## ASSIGNMENT
Please return every record exactly as it appears.

## AVAILABLE DATA
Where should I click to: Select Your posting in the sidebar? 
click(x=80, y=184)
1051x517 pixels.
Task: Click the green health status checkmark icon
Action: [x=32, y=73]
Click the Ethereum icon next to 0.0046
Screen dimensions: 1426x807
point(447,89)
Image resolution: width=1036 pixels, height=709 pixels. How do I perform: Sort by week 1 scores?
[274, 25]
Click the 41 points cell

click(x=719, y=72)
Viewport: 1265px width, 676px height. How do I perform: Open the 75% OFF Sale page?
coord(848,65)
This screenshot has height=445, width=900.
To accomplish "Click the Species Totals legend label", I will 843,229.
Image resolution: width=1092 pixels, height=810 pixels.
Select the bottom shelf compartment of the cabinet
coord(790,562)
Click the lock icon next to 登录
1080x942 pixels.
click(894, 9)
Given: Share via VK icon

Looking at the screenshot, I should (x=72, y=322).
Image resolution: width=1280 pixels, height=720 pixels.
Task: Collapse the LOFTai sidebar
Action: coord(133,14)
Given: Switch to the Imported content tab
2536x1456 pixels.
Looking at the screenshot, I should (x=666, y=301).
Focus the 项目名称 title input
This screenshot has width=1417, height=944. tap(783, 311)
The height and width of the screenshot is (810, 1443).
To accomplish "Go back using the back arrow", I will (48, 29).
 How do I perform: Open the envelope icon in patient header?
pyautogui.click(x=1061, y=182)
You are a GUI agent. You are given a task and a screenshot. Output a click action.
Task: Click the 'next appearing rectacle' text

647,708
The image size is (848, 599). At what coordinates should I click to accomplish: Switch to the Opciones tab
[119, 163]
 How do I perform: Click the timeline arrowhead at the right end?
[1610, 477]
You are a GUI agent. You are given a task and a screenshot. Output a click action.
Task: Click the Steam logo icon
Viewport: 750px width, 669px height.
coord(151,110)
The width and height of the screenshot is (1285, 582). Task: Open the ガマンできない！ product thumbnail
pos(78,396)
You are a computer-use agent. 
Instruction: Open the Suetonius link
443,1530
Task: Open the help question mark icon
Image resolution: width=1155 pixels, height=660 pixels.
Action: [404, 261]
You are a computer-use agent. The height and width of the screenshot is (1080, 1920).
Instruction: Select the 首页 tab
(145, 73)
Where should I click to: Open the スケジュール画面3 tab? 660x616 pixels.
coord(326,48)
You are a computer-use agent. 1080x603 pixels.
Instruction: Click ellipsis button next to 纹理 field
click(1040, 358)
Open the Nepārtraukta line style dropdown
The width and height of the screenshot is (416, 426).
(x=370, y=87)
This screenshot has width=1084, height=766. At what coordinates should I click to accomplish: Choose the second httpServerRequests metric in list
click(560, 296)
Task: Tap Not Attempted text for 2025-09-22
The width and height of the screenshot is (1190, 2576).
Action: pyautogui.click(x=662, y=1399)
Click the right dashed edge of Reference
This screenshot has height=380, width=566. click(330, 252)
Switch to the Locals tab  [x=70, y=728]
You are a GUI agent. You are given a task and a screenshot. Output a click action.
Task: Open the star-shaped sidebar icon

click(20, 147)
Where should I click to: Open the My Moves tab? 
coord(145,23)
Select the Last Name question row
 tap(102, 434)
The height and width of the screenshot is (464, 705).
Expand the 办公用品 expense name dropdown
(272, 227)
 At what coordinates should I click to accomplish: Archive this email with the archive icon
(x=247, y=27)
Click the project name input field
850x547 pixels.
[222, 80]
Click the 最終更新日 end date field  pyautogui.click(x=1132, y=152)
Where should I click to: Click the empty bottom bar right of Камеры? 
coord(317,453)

## EXERCISE RESULT
Where should I click to: Select Your posting in the sidebar? 
click(x=80, y=184)
1051x517 pixels.
Task: Click the green health status checkmark icon
Action: [x=32, y=73]
Click the Ethereum icon next to 0.0046
Screen dimensions: 1426x807
point(447,89)
Image resolution: width=1036 pixels, height=709 pixels. How do I perform: Sort by week 1 scores?
[274, 25]
Click the 41 points cell

click(x=719, y=72)
Viewport: 1265px width, 676px height. How do I perform: Open the 75% OFF Sale page?
coord(848,65)
This screenshot has height=445, width=900.
To accomplish "Click the Species Totals legend label", I will 843,229.
Image resolution: width=1092 pixels, height=810 pixels.
Select the bottom shelf compartment of the cabinet
coord(790,562)
Click the lock icon next to 登录
1080x942 pixels.
click(894, 9)
Given: Share via VK icon

Looking at the screenshot, I should (x=72, y=322).
Image resolution: width=1280 pixels, height=720 pixels.
Task: Collapse the LOFTai sidebar
Action: coord(133,14)
Given: Switch to the Imported content tab
2536x1456 pixels.
Looking at the screenshot, I should (x=666, y=301).
Focus the 项目名称 title input
This screenshot has width=1417, height=944. tap(783, 311)
The height and width of the screenshot is (810, 1443).
To accomplish "Go back using the back arrow", I will (48, 29).
 How do I perform: Open the envelope icon in patient header?
pyautogui.click(x=1061, y=182)
You are a GUI agent. You are given a task and a screenshot. Output a click action.
Task: Click the 'next appearing rectacle' text

647,708
The image size is (848, 599). At what coordinates should I click to accomplish: Switch to the Opciones tab
[119, 163]
 How do I perform: Click the timeline arrowhead at the right end?
[1610, 477]
You are a GUI agent. You are given a task and a screenshot. Output a click action.
Task: Click the Steam logo icon
Viewport: 750px width, 669px height.
coord(151,110)
The width and height of the screenshot is (1285, 582). Task: Open the ガマンできない！ product thumbnail
pos(78,396)
You are a computer-use agent. 
Instruction: Open the Suetonius link
443,1530
Task: Open the help question mark icon
Image resolution: width=1155 pixels, height=660 pixels.
Action: [404, 261]
You are a computer-use agent. The height and width of the screenshot is (1080, 1920).
Instruction: Select the 首页 tab
(145, 73)
Where should I click to: Open the スケジュール画面3 tab? 660x616 pixels.
coord(326,48)
You are a computer-use agent. 1080x603 pixels.
Instruction: Click ellipsis button next to 纹理 field
click(1040, 358)
Open the Nepārtraukta line style dropdown
The width and height of the screenshot is (416, 426).
(x=370, y=87)
This screenshot has width=1084, height=766. At what coordinates should I click to accomplish: Choose the second httpServerRequests metric in list
click(560, 296)
Task: Tap Not Attempted text for 2025-09-22
The width and height of the screenshot is (1190, 2576).
Action: pyautogui.click(x=662, y=1399)
Click the right dashed edge of Reference
This screenshot has height=380, width=566. click(330, 252)
Switch to the Locals tab  [x=70, y=728]
You are a GUI agent. You are given a task and a screenshot. Output a click action.
Task: Open the star-shaped sidebar icon

click(20, 147)
Where should I click to: Open the My Moves tab? 
coord(145,23)
Select the Last Name question row
 tap(102, 434)
The height and width of the screenshot is (464, 705).
Expand the 办公用品 expense name dropdown
(272, 227)
 At what coordinates should I click to accomplish: Archive this email with the archive icon
(x=247, y=27)
Click the project name input field
850x547 pixels.
[222, 80]
Click the 最終更新日 end date field  pyautogui.click(x=1132, y=152)
Where should I click to: Click the empty bottom bar right of Камеры? 
coord(317,453)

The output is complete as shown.